*INSTRUCTIONS TO FOLLOW*: Retype every line of the data, keeping each word exactly.

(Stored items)
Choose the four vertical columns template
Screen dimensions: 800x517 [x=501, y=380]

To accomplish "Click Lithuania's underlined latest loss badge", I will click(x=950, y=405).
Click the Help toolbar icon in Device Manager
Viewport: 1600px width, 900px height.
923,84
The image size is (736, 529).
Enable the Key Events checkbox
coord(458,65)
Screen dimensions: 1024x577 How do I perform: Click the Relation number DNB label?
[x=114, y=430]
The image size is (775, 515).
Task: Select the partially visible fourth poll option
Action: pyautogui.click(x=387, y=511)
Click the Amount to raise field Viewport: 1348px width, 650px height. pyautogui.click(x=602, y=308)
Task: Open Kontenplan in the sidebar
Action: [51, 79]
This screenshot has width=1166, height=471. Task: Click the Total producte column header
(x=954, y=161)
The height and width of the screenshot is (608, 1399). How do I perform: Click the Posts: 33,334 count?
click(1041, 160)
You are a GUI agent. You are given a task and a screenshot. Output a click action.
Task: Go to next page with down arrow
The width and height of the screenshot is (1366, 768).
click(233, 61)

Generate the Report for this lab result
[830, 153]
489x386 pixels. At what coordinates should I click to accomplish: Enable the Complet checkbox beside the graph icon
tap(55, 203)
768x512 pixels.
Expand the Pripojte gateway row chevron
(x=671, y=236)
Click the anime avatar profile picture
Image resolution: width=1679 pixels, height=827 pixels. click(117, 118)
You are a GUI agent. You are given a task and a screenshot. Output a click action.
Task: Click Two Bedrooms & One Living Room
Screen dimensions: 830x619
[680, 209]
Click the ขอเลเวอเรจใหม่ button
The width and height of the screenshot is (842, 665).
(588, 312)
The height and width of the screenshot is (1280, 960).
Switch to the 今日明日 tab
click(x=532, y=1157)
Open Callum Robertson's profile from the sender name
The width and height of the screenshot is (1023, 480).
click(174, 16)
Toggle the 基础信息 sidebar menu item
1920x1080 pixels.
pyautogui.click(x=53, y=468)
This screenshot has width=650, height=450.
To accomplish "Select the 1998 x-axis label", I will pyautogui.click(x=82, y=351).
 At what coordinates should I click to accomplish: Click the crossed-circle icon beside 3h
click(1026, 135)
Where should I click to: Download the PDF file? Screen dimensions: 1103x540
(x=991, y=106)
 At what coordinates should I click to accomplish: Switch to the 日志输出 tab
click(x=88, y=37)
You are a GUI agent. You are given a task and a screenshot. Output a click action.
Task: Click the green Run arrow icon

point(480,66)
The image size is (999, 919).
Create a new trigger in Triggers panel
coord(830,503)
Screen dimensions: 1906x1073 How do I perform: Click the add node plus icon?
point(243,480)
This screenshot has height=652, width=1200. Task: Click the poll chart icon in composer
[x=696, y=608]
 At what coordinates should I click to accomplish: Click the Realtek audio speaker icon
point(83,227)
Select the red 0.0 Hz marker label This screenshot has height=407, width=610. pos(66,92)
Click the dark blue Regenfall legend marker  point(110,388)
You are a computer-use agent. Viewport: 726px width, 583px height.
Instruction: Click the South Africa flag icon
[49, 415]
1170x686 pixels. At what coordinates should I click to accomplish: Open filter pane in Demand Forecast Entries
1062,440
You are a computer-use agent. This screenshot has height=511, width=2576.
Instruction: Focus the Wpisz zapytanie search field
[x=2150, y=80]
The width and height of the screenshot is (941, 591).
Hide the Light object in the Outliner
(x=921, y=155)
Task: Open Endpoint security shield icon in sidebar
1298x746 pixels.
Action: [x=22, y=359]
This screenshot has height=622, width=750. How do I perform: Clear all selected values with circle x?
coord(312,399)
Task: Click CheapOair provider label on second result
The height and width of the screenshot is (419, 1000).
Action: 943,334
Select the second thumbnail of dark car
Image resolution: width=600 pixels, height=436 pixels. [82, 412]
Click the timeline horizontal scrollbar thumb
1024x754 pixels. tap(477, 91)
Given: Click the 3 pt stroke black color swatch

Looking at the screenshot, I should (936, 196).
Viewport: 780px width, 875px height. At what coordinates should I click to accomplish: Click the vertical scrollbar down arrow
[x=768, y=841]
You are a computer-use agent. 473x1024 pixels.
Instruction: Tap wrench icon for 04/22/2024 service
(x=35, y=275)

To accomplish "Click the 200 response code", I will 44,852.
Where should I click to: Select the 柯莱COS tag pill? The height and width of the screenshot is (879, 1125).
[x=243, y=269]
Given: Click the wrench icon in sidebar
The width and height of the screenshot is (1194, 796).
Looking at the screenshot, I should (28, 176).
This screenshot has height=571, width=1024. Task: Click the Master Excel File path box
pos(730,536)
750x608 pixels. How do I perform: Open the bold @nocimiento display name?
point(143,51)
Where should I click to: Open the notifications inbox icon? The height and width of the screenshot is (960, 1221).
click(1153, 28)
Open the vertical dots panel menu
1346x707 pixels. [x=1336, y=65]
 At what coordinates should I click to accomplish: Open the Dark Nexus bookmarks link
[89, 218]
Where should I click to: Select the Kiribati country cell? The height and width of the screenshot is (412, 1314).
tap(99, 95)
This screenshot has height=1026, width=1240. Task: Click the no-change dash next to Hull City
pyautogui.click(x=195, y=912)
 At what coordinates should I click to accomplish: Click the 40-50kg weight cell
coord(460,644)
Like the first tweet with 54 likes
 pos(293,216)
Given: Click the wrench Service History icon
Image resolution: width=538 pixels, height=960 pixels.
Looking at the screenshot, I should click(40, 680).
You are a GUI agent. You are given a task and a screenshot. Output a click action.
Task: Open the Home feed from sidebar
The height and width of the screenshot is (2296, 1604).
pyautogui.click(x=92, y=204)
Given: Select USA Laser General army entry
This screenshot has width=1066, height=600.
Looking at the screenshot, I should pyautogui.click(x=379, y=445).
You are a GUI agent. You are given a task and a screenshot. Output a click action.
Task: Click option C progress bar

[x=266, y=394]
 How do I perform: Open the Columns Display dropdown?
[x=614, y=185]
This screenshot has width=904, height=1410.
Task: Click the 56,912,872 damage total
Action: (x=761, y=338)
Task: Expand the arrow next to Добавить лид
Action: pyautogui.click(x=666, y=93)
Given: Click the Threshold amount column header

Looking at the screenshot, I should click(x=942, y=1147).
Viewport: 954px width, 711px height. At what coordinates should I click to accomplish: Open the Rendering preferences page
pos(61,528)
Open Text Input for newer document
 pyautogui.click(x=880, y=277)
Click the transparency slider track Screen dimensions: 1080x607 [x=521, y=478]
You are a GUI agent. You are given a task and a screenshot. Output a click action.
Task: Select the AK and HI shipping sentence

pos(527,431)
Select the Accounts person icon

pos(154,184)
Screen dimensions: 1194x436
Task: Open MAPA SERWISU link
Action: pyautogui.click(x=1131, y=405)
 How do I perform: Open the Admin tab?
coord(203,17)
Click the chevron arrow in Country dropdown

*SOLUTION TO THIS PROBLEM*:
Choose the four vertical columns template
Screen dimensions: 800x517 [x=501, y=380]

To accomplish "Click Lithuania's underlined latest loss badge", I will click(x=950, y=405).
Click the Help toolbar icon in Device Manager
Viewport: 1600px width, 900px height.
923,84
The image size is (736, 529).
Enable the Key Events checkbox
coord(458,65)
Screen dimensions: 1024x577 How do I perform: Click the Relation number DNB label?
[x=114, y=430]
The image size is (775, 515).
Task: Select the partially visible fourth poll option
Action: pyautogui.click(x=387, y=511)
Click the Amount to raise field Viewport: 1348px width, 650px height. pyautogui.click(x=602, y=308)
Task: Open Kontenplan in the sidebar
Action: [51, 79]
This screenshot has width=1166, height=471. Task: Click the Total producte column header
(x=954, y=161)
The height and width of the screenshot is (608, 1399). How do I perform: Click the Posts: 33,334 count?
click(1041, 160)
You are a GUI agent. You are given a task and a screenshot. Output a click action.
Task: Go to next page with down arrow
The width and height of the screenshot is (1366, 768).
click(233, 61)

Generate the Report for this lab result
[830, 153]
489x386 pixels. At what coordinates should I click to accomplish: Enable the Complet checkbox beside the graph icon
tap(55, 203)
768x512 pixels.
Expand the Pripojte gateway row chevron
(x=671, y=236)
Click the anime avatar profile picture
Image resolution: width=1679 pixels, height=827 pixels. click(117, 118)
You are a GUI agent. You are given a task and a screenshot. Output a click action.
Task: Click Two Bedrooms & One Living Room
Screen dimensions: 830x619
[680, 209]
Click the ขอเลเวอเรจใหม่ button
The width and height of the screenshot is (842, 665).
(588, 312)
The height and width of the screenshot is (1280, 960).
Switch to the 今日明日 tab
click(x=532, y=1157)
Open Callum Robertson's profile from the sender name
The width and height of the screenshot is (1023, 480).
click(174, 16)
Toggle the 基础信息 sidebar menu item
1920x1080 pixels.
pyautogui.click(x=53, y=468)
This screenshot has width=650, height=450.
To accomplish "Select the 1998 x-axis label", I will pyautogui.click(x=82, y=351).
 At what coordinates should I click to accomplish: Click the crossed-circle icon beside 3h
click(1026, 135)
Where should I click to: Download the PDF file? Screen dimensions: 1103x540
(x=991, y=106)
 At what coordinates should I click to accomplish: Switch to the 日志输出 tab
click(x=88, y=37)
You are a GUI agent. You are given a task and a screenshot. Output a click action.
Task: Click the green Run arrow icon

point(480,66)
The image size is (999, 919).
Create a new trigger in Triggers panel
coord(830,503)
Screen dimensions: 1906x1073 How do I perform: Click the add node plus icon?
point(243,480)
This screenshot has height=652, width=1200. Task: Click the poll chart icon in composer
[x=696, y=608]
 At what coordinates should I click to accomplish: Click the Realtek audio speaker icon
point(83,227)
Select the red 0.0 Hz marker label This screenshot has height=407, width=610. pos(66,92)
Click the dark blue Regenfall legend marker  point(110,388)
You are a computer-use agent. Viewport: 726px width, 583px height.
Instruction: Click the South Africa flag icon
[49, 415]
1170x686 pixels. At what coordinates should I click to accomplish: Open filter pane in Demand Forecast Entries
1062,440
You are a computer-use agent. This screenshot has height=511, width=2576.
Instruction: Focus the Wpisz zapytanie search field
[x=2150, y=80]
The width and height of the screenshot is (941, 591).
Hide the Light object in the Outliner
(x=921, y=155)
Task: Open Endpoint security shield icon in sidebar
1298x746 pixels.
Action: [x=22, y=359]
This screenshot has height=622, width=750. How do I perform: Clear all selected values with circle x?
coord(312,399)
Task: Click CheapOair provider label on second result
The height and width of the screenshot is (419, 1000).
Action: 943,334
Select the second thumbnail of dark car
Image resolution: width=600 pixels, height=436 pixels. [82, 412]
Click the timeline horizontal scrollbar thumb
1024x754 pixels. tap(477, 91)
Given: Click the 3 pt stroke black color swatch

Looking at the screenshot, I should (936, 196).
Viewport: 780px width, 875px height. At what coordinates should I click to accomplish: Click the vertical scrollbar down arrow
[x=768, y=841]
You are a computer-use agent. 473x1024 pixels.
Instruction: Tap wrench icon for 04/22/2024 service
(x=35, y=275)

To accomplish "Click the 200 response code", I will 44,852.
Where should I click to: Select the 柯莱COS tag pill? The height and width of the screenshot is (879, 1125).
[x=243, y=269]
Given: Click the wrench icon in sidebar
The width and height of the screenshot is (1194, 796).
Looking at the screenshot, I should (28, 176).
This screenshot has height=571, width=1024. Task: Click the Master Excel File path box
pos(730,536)
750x608 pixels. How do I perform: Open the bold @nocimiento display name?
point(143,51)
Where should I click to: Open the notifications inbox icon? The height and width of the screenshot is (960, 1221).
click(1153, 28)
Open the vertical dots panel menu
1346x707 pixels. [x=1336, y=65]
 At what coordinates should I click to accomplish: Open the Dark Nexus bookmarks link
[89, 218]
Where should I click to: Select the Kiribati country cell? The height and width of the screenshot is (412, 1314).
tap(99, 95)
This screenshot has height=1026, width=1240. Task: Click the no-change dash next to Hull City
pyautogui.click(x=195, y=912)
 At what coordinates should I click to accomplish: Click the 40-50kg weight cell
coord(460,644)
Like the first tweet with 54 likes
 pos(293,216)
Given: Click the wrench Service History icon
Image resolution: width=538 pixels, height=960 pixels.
Looking at the screenshot, I should click(40, 680).
You are a GUI agent. You are given a task and a screenshot. Output a click action.
Task: Open the Home feed from sidebar
The height and width of the screenshot is (2296, 1604).
pyautogui.click(x=92, y=204)
Given: Select USA Laser General army entry
This screenshot has width=1066, height=600.
Looking at the screenshot, I should pyautogui.click(x=379, y=445).
You are a GUI agent. You are given a task and a screenshot. Output a click action.
Task: Click option C progress bar

[x=266, y=394]
 How do I perform: Open the Columns Display dropdown?
[x=614, y=185]
This screenshot has width=904, height=1410.
Task: Click the 56,912,872 damage total
Action: (x=761, y=338)
Task: Expand the arrow next to Добавить лид
Action: pyautogui.click(x=666, y=93)
Given: Click the Threshold amount column header

Looking at the screenshot, I should click(x=942, y=1147).
Viewport: 954px width, 711px height. At what coordinates should I click to accomplish: Open the Rendering preferences page
pos(61,528)
Open Text Input for newer document
 pyautogui.click(x=880, y=277)
Click the transparency slider track Screen dimensions: 1080x607 [x=521, y=478]
You are a GUI agent. You are given a task and a screenshot. Output a click action.
Task: Select the AK and HI shipping sentence

pos(527,431)
Select the Accounts person icon

pos(154,184)
Screen dimensions: 1194x436
Task: Open MAPA SERWISU link
Action: pyautogui.click(x=1131, y=405)
 How do I perform: Open the Admin tab?
coord(203,17)
Click the chevron arrow in Country dropdown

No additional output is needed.